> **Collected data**
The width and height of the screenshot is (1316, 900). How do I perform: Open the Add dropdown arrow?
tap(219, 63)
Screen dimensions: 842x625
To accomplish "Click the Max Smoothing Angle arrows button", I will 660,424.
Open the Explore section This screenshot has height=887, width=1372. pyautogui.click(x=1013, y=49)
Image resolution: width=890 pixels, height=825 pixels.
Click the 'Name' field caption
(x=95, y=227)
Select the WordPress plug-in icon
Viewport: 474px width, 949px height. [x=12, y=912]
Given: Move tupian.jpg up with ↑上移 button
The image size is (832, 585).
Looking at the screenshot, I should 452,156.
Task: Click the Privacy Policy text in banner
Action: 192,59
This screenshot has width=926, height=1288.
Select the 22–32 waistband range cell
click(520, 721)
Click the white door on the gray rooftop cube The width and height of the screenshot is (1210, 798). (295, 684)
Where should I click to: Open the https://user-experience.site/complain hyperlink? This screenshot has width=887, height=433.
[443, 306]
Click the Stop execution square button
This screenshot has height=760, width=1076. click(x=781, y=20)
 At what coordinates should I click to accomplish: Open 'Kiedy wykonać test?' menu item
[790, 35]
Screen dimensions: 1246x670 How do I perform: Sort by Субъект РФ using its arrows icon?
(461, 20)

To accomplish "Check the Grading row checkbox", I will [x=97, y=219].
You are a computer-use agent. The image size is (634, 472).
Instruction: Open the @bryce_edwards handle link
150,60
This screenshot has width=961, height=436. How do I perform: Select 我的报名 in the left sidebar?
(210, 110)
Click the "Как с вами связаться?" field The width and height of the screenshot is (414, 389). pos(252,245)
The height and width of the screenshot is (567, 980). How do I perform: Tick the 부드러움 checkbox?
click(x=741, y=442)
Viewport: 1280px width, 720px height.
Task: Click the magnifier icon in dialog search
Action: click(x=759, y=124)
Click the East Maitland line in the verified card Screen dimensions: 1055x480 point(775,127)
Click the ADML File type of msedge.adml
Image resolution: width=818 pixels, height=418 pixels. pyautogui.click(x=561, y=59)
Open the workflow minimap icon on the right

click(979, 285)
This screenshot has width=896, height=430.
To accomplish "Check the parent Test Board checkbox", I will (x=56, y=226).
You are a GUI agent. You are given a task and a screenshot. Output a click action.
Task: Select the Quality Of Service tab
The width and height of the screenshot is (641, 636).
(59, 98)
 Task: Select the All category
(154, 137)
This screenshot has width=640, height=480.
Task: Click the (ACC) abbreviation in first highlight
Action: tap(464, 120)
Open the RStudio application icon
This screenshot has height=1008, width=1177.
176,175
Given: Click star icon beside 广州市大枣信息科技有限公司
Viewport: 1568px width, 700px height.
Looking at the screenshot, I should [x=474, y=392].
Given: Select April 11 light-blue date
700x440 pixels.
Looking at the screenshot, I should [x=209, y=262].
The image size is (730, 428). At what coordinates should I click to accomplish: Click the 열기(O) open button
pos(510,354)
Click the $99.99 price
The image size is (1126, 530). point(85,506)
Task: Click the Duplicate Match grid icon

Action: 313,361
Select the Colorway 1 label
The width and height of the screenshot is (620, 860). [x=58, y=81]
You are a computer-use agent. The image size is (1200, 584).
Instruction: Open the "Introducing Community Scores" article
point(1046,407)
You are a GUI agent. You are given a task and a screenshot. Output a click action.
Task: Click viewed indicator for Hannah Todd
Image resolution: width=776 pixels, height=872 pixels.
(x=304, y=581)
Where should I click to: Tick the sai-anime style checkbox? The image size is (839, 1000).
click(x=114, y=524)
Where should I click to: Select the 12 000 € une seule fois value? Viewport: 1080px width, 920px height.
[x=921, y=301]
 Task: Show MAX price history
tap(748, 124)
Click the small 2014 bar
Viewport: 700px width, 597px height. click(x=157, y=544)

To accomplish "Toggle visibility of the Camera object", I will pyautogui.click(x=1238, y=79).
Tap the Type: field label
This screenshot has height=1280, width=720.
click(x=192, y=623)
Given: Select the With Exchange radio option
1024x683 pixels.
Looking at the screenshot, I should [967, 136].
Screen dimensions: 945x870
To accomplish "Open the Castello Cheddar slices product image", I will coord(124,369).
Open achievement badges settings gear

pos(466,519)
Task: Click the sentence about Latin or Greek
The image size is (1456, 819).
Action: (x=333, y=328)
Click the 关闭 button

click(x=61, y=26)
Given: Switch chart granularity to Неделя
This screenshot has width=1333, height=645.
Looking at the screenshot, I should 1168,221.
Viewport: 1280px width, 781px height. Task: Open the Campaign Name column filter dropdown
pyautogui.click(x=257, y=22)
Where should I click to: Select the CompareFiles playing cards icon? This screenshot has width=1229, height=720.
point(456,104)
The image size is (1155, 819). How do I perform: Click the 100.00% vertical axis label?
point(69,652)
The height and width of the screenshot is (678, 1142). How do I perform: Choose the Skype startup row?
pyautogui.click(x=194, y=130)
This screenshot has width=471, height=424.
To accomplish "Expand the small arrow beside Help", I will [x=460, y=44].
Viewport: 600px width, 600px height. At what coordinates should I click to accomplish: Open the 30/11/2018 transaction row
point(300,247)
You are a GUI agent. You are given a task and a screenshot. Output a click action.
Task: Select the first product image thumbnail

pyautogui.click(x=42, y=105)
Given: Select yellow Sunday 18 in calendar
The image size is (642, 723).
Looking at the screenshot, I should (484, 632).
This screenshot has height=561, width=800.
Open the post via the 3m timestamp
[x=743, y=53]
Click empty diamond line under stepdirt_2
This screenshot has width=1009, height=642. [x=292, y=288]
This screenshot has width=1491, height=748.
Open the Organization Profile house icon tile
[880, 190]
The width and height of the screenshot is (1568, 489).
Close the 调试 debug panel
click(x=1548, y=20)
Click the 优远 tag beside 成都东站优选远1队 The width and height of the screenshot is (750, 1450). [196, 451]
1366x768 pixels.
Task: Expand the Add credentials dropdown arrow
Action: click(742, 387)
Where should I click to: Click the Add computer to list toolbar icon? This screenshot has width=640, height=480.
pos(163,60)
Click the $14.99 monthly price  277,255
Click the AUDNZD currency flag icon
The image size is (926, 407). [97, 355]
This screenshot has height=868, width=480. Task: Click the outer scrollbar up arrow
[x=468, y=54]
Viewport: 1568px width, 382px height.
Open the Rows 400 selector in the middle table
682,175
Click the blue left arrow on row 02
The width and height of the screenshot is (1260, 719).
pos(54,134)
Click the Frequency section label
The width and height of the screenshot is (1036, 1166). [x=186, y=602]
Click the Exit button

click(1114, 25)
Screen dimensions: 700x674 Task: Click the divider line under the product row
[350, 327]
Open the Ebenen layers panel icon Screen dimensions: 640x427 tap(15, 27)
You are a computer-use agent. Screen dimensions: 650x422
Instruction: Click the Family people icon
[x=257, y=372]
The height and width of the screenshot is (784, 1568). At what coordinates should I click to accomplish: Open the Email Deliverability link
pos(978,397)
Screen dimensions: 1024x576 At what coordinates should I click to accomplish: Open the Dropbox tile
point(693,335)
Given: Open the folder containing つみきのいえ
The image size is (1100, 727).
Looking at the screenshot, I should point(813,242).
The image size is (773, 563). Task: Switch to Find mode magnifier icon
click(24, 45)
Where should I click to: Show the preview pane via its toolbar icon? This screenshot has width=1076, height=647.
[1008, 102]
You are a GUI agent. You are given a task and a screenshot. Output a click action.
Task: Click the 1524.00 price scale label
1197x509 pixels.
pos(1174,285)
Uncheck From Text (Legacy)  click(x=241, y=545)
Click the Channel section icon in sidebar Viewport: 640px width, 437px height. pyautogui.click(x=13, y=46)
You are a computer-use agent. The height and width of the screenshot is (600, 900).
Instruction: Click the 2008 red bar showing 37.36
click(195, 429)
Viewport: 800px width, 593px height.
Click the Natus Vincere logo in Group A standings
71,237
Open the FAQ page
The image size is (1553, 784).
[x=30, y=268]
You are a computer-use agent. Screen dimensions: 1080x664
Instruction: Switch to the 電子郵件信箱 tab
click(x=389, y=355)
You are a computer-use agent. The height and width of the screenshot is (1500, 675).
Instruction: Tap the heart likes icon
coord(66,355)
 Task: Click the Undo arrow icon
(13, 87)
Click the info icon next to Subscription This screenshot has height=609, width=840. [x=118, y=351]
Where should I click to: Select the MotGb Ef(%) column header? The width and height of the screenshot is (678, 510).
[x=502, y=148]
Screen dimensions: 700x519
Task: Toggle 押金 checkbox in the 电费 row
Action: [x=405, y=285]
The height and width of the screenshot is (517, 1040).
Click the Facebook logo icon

> **About this task**
For the records above, state how many lines contain "agent". Add nothing to the number.

> **Reply to the exercise**
10